[Start of Attachment]

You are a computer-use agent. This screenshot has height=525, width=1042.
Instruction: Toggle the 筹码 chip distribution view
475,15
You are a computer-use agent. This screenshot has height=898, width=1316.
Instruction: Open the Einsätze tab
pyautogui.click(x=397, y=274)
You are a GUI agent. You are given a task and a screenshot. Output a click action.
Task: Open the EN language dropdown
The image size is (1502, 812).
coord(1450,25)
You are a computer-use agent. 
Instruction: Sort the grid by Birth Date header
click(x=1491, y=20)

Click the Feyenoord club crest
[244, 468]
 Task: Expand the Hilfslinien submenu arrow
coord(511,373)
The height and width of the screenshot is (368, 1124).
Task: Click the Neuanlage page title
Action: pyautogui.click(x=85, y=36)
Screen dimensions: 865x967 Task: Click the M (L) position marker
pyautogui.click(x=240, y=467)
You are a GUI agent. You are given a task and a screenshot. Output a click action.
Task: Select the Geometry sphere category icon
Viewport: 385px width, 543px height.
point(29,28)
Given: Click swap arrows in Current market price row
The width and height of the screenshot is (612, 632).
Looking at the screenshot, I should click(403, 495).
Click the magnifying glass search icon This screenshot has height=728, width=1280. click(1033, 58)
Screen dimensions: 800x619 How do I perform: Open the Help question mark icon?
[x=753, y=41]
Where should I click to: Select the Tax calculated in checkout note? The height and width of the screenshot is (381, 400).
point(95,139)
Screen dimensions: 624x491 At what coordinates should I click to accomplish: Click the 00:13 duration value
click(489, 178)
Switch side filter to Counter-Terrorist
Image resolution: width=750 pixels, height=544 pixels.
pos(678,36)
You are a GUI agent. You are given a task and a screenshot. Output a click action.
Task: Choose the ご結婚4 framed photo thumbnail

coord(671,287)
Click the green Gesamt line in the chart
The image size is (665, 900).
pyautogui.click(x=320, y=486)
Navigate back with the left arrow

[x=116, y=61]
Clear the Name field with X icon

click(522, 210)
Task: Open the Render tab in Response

[End of Attachment]

Problem description:
The string "computer" marks the lines to copy; report each of them from the data above.

Solution:
You are a computer-use agent. This screenshot has height=525, width=1042.
You are a computer-use agent. This screenshot has height=898, width=1316.
You are a computer-use agent. 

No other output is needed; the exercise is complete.